Współczesna urbanistyka zmaga się z trudnymi wyzwaniami, które dotyczą między innymi kurczącej się przestrzeni wspólnej w miastach. Coraz gęstsza zabudowa, rosnąca liczba samochodów czy źle dopasowana infrastruktura miejska to tylko niektóre bolączki dzisiejszych aglomeracji. Cierpią na tym przede wszystkim mieszkańcy, których jakość życia w mieście spada. Czy istnieje konkretne rozwiązanie tego problemu? A jeśli tak to gdzie go szukać?
Nie tylko parkingi, czyli problem z przestrzenią wspólną
Beata Bilska, jedna z łódzkich radnych, zwraca uwagę na problem paczkomatów stojących w nieodpowiednich miejscach. Automaty z paczkami montowane są często tak, że utrudniają dostęp do terenów zielonych lub szpecą okolicę. Bywa, że paczkomat stoi na pustym placu, którego nie da się już inaczej wykorzystać. Radna zwraca uwagę, że ta część infrastruktury miejskiej powoduje wzmożony ruch samochodów. Pod paczkomat muszą podjechać kurierzy i osoby odbierające przesyłki. Powoduje to hałas i nierzadko zniszczenia trawników czy niedostosowanych do tego traktów dla pieszych.
Zdarza się, że paczkomaty są stawiane bez dbałości o potrzeby i komfort życia mieszkańców. Pojawiają się pod oknami, w bliskim sąsiedztwie placów zabaw lub na drogach do parków czy miejskich skwerów. Wszystko to sprawia, że życie osiedla jest zakłócane przez ruch samochodów, których nie powinno tam być. Można się domyślać, że sytuacja ta nie zawsze wynika ze złej woli. Często jest to skutek braku miejsca w przestrzeni miejskiej i ciasnoty panującej na osiedlach. Problem jest trudny do rozwiązania i wymaga zmian systemowych, które mogą być niełatwe do wprowadzenia.
Cenna przestrzeń wspólna
Przestrzeń wspólna w miastach to nie tylko kwestia estetyki. Ławki, trasy rowerowe czy trakty do spacerów pełnią ważną rolę integracyjną. W czasach wciąż zagęszczającej się zabudowy osiedlowe miejsca wspólne szybko znikają. Przez to dzieci nie mają miejsca na zabawę na świeżym powietrzu, a seniorzy tracą przestrzeń do spotkań z sąsiadami. W praktyce widać, że zmiany zachodzą na tyle szybko, że trudno znaleźć rozwiązania dla tego typu trudności. Szczególnie, że przestrzeń wspólna jest zagrożona również przez rosnącą liczbę samochodów, które trzeba przecież gdzieś parkować.

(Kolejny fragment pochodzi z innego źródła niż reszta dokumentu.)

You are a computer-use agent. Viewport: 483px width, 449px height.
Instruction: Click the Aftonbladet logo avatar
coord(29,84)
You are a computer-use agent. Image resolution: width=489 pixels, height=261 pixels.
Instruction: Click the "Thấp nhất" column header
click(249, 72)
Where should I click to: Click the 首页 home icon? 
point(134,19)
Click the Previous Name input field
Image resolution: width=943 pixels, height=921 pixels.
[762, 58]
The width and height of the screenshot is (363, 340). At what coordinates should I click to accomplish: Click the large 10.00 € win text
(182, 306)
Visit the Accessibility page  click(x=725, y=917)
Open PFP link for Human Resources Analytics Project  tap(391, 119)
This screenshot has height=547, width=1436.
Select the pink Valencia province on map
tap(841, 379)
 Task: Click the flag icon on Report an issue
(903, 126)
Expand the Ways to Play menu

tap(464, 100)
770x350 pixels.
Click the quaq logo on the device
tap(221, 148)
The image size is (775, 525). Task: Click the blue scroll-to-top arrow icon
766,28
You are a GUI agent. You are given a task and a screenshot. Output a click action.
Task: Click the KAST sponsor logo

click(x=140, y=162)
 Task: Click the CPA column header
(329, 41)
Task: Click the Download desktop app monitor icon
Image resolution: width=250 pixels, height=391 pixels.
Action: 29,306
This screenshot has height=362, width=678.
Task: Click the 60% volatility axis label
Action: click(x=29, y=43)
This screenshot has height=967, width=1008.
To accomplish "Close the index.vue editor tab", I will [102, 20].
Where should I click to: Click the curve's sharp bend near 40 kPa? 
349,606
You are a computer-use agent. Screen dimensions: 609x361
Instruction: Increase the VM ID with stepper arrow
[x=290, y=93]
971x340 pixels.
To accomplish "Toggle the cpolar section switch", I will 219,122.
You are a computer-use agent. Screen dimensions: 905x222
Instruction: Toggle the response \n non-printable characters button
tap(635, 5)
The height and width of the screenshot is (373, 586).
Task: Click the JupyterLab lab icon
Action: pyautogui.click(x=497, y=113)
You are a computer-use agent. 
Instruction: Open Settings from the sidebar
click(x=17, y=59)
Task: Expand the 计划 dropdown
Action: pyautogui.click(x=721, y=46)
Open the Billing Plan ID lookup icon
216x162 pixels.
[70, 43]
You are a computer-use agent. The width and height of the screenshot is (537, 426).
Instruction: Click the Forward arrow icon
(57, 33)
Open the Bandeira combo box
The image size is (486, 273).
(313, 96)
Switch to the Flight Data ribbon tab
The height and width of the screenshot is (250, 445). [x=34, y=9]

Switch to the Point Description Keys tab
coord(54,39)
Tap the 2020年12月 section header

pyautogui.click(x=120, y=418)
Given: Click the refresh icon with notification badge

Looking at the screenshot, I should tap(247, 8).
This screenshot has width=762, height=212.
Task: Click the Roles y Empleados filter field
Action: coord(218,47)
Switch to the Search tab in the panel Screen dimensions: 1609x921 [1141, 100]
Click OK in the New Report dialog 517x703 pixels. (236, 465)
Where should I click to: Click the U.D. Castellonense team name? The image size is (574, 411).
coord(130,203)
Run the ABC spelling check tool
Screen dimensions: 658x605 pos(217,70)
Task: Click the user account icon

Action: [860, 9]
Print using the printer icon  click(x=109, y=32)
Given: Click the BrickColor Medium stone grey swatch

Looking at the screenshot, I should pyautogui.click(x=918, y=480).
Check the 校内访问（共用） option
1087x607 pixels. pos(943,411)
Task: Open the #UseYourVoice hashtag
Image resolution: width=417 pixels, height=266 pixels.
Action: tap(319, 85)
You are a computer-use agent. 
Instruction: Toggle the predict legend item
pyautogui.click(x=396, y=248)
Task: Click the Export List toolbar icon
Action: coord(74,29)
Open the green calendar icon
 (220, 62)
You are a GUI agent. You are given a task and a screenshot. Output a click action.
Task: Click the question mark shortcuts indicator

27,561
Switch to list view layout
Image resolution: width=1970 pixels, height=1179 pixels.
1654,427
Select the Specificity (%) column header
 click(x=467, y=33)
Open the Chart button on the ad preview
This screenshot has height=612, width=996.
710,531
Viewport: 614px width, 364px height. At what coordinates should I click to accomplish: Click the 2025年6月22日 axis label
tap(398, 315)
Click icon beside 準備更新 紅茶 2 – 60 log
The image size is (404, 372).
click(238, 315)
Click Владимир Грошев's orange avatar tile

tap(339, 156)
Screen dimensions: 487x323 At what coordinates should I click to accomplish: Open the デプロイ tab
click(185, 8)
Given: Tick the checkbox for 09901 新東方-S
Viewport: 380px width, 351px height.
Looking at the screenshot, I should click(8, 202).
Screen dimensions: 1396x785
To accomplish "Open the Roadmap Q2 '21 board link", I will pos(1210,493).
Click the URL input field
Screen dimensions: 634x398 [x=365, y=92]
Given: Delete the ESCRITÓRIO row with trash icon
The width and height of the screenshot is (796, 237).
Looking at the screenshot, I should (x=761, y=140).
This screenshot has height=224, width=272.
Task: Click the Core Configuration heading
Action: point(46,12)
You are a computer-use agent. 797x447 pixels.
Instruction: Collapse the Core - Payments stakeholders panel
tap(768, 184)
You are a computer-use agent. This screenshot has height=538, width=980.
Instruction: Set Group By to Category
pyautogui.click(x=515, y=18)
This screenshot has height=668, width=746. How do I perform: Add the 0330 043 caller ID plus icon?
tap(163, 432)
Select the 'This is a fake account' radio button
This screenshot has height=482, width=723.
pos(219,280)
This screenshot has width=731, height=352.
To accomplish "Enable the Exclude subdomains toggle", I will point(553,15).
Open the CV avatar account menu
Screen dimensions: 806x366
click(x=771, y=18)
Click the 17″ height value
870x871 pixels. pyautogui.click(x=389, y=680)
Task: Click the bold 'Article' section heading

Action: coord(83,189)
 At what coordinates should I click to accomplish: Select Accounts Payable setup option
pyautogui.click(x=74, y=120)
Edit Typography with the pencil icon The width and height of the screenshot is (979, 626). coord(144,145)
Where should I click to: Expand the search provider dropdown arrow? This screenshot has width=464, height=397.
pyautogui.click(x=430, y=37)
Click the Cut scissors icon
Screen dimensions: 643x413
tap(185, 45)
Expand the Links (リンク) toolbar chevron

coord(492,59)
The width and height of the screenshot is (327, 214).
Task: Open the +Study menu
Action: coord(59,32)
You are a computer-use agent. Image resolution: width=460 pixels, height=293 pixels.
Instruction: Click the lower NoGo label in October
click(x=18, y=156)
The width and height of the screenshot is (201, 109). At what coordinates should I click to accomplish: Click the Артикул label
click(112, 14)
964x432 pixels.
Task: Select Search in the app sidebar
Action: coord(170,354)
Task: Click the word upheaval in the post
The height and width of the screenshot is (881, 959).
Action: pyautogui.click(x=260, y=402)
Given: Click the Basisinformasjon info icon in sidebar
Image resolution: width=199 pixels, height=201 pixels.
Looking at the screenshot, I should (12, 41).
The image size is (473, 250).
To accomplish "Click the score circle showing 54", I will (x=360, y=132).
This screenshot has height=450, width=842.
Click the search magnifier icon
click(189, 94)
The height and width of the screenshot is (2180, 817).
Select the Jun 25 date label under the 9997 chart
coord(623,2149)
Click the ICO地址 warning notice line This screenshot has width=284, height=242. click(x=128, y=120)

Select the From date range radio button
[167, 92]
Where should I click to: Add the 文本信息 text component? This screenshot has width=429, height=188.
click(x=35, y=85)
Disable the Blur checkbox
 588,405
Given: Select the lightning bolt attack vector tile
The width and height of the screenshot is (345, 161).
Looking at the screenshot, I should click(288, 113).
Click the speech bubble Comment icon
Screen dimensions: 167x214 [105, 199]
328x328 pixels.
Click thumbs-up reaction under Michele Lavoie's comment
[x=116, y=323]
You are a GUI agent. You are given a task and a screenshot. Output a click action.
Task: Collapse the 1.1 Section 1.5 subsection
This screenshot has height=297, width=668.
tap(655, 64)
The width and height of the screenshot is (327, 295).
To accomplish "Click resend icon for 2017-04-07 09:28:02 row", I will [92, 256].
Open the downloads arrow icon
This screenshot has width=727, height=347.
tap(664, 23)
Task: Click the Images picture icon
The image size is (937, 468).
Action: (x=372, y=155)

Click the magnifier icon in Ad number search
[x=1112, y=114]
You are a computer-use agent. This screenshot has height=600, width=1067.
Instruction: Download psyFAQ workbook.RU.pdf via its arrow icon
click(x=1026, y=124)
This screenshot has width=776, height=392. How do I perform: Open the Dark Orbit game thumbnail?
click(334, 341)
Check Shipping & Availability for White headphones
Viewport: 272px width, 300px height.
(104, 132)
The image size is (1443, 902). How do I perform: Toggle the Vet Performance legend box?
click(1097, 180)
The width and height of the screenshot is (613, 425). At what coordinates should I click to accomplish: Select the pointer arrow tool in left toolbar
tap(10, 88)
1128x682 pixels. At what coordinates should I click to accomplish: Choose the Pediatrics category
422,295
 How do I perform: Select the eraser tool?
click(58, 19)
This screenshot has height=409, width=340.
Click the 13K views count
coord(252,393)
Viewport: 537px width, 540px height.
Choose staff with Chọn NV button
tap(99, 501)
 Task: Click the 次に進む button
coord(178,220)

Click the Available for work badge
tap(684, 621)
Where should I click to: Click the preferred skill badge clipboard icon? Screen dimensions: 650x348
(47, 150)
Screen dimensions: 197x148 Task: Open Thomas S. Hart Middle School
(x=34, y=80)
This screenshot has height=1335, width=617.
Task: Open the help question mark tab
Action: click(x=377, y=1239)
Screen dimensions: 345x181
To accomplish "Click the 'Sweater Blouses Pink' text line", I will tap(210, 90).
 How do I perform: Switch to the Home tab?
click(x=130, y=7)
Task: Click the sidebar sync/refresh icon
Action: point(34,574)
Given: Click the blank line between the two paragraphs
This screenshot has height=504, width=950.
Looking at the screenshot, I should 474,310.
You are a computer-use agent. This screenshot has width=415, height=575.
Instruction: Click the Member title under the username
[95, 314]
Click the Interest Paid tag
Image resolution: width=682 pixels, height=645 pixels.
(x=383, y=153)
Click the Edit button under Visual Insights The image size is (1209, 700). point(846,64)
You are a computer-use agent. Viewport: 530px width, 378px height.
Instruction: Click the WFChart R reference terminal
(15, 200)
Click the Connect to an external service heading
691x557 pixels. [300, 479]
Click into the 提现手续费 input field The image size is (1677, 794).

Kłopoty z brakiem miejsca widać szczególnie w starszych częściach miasta. Nowe osiedla projektowane są obecnie, tak by zadbać o przestrzeń wspólną niezbędną między innymi dla integracji społecznej. Zagęszczająca się zabudowa, która potrzebuje odpowiedniej infrastruktury to wyzwanie przede wszystkim dla architektów i władz miejskich. Przy wprowadzaniu zmian i tworzeniu na przykład nowego parkingu czy stawianiu paczkomatu należy brać pod uwagę potrzeby wszystkich mieszkańców danego osiedla. Dla części z nich bezpieczne i przestronne części wspólne są niezwykle ważne. Co może pomóc w ich ochronie? Na pewno panowanie, które poprzedzone jest konsultacjami społecznymi. Ten ważny etap jest jednak często pomijany.